“All conditioned things are impermanent—when one sees this with wisdom, one turns away from suffering.” --Shakyamuni Buddha, The Dhammapada
My mother died in January. She was 90 years old and had been hospitalized several times over the last year. For the last 3 weeks of her life, we were supported by hospice services, which allowed her to spend Christmas and New Year’s at home. Many people have asked me how I am doing--how I am coping with my mother’s death. I tell them that I’m doing pretty well. I think that one reason that I am doing OK is that both my mother and I, each in our own way, accepted this basic teaching of the Buddha—that all things are impermanent.
Here I am giving my mom a COVID-haircut in the summer of 2020
My mom faced the pain of impermanence when her mother died. Our family lived in Washington and my grandmother was in California. We were busy with the farm and school back in 1980 when my mother’s mother fell and broke her hip which would need surgery. After talking it over, my mother and grandmother decided that my mom should stay in Washington during the surgery and then go to California later to help with her mom’s recovery. But my grandmother died in surgery and my mother never saw her again. My mother wished she had been there for her mom’s surgery and had been able see her one more time before she died.

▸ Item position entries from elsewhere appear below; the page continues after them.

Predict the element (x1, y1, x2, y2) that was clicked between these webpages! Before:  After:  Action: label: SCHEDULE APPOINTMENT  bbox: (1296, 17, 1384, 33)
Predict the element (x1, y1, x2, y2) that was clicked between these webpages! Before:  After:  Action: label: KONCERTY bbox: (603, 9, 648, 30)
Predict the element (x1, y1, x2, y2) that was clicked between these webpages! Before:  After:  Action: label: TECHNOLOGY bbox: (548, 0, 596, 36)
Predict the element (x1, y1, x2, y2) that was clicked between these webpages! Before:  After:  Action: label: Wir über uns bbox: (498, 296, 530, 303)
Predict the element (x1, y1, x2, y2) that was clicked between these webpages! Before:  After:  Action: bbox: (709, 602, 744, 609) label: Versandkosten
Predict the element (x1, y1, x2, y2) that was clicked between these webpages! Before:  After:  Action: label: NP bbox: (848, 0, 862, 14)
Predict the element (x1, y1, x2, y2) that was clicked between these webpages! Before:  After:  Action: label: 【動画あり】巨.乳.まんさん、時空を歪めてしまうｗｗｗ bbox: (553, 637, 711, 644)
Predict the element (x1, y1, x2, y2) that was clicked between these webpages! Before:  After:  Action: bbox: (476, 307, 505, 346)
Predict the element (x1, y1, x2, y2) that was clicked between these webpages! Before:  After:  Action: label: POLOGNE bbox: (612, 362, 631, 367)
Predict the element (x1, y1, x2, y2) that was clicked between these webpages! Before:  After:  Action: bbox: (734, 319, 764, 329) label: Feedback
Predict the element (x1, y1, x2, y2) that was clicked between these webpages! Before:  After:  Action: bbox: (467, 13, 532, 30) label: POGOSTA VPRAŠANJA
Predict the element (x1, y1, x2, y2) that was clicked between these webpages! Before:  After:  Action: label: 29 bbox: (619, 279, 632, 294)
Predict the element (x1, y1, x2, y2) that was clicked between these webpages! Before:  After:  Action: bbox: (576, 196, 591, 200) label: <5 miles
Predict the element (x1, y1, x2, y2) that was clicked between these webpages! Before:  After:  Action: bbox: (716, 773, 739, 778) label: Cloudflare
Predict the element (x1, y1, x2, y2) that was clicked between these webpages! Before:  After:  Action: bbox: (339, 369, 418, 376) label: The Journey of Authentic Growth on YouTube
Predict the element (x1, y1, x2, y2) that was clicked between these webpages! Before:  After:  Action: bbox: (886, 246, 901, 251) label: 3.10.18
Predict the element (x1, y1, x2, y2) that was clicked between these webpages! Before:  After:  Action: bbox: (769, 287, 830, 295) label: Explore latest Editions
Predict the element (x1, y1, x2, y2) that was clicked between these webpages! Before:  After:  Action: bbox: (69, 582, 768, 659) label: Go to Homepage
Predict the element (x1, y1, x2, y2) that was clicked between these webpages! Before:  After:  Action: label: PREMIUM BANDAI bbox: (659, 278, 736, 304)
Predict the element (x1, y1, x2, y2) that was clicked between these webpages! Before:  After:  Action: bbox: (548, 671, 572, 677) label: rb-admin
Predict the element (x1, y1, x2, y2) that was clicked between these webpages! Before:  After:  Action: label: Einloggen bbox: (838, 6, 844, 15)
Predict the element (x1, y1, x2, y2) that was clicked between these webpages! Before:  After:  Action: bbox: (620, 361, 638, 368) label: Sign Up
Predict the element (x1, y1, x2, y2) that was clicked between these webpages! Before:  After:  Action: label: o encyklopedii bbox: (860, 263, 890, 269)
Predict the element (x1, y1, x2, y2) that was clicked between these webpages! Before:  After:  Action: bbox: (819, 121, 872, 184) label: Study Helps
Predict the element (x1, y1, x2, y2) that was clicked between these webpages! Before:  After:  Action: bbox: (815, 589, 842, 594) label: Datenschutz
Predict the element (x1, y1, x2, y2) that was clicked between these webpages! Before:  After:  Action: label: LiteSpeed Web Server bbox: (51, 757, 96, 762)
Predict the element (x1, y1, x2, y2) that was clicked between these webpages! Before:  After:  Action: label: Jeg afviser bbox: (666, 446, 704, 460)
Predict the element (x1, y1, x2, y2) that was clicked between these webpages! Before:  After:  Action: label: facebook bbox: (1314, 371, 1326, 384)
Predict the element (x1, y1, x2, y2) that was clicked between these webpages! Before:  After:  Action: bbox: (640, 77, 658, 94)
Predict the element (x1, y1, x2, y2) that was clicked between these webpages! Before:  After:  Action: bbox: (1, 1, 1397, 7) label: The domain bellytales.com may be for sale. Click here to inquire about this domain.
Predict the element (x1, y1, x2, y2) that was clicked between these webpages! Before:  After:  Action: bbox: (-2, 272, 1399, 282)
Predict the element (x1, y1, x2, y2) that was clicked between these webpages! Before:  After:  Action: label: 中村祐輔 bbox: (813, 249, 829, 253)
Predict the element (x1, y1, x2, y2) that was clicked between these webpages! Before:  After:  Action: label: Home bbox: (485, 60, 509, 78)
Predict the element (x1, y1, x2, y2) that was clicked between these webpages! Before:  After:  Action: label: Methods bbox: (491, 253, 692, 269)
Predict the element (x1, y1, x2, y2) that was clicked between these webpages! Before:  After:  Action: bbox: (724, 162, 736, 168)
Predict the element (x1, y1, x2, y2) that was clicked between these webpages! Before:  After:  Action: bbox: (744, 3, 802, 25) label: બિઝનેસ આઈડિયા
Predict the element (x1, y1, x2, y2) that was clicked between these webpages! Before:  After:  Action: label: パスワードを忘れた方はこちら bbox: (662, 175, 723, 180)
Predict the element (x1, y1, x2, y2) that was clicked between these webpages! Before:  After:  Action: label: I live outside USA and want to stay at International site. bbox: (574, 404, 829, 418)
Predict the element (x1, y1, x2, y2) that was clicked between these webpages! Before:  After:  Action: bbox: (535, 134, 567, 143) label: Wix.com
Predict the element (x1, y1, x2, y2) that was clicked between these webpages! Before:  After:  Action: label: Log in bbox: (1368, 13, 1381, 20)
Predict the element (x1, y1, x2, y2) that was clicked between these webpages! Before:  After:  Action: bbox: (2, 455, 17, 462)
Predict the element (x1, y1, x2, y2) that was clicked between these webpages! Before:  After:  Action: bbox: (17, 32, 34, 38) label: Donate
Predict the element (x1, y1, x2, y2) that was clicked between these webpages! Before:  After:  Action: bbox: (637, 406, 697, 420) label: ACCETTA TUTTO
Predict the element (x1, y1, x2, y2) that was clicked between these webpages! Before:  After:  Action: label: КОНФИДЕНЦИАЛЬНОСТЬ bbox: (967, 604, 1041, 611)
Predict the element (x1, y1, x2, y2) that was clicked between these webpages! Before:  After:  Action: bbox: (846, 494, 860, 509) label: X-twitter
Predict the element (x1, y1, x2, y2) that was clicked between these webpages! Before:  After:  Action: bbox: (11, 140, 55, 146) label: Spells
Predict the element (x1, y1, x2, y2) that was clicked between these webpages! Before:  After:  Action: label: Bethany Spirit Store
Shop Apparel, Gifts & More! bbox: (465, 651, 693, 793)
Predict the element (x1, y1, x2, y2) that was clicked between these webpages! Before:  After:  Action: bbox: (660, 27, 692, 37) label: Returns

Over the last few years, as my mother became more frail, she would remind me of this experience. She told me that eventually she would die, and she did not want me to experience the feelings of regret that she felt about not going to California to be with her mother.
To make sure I did not feel regret, she would carefully and clearly thank me for every visit and every phone call we had . She would say goodbye at every visit as if it might be the last time we would see each other. She would be clear that she appreciated whatever I had done for her during the visit (no matter how small) and she would say that even if we didn’t see each other again, I should not feel guilty or doubt my decisions, that I was a good daughter.
As a result of my mother’s wisdom and acceptance regarding her own impermanence, I am relatively free of feelings of guilt and regret regarding my relationship with my mother and the circumstances of her death. She would not want me to have the painful feelings that she experienced. Her wisdom regarding her own impermanence has reduced my suffering at her death. And so, although I am sad and I miss her a lot, I am able to focus on the happiness and love that she gave me, and I am not preoccupied with regrets.
I hope that by sharing this experience, I can pass along to you the love and wisdom that she was able to give me.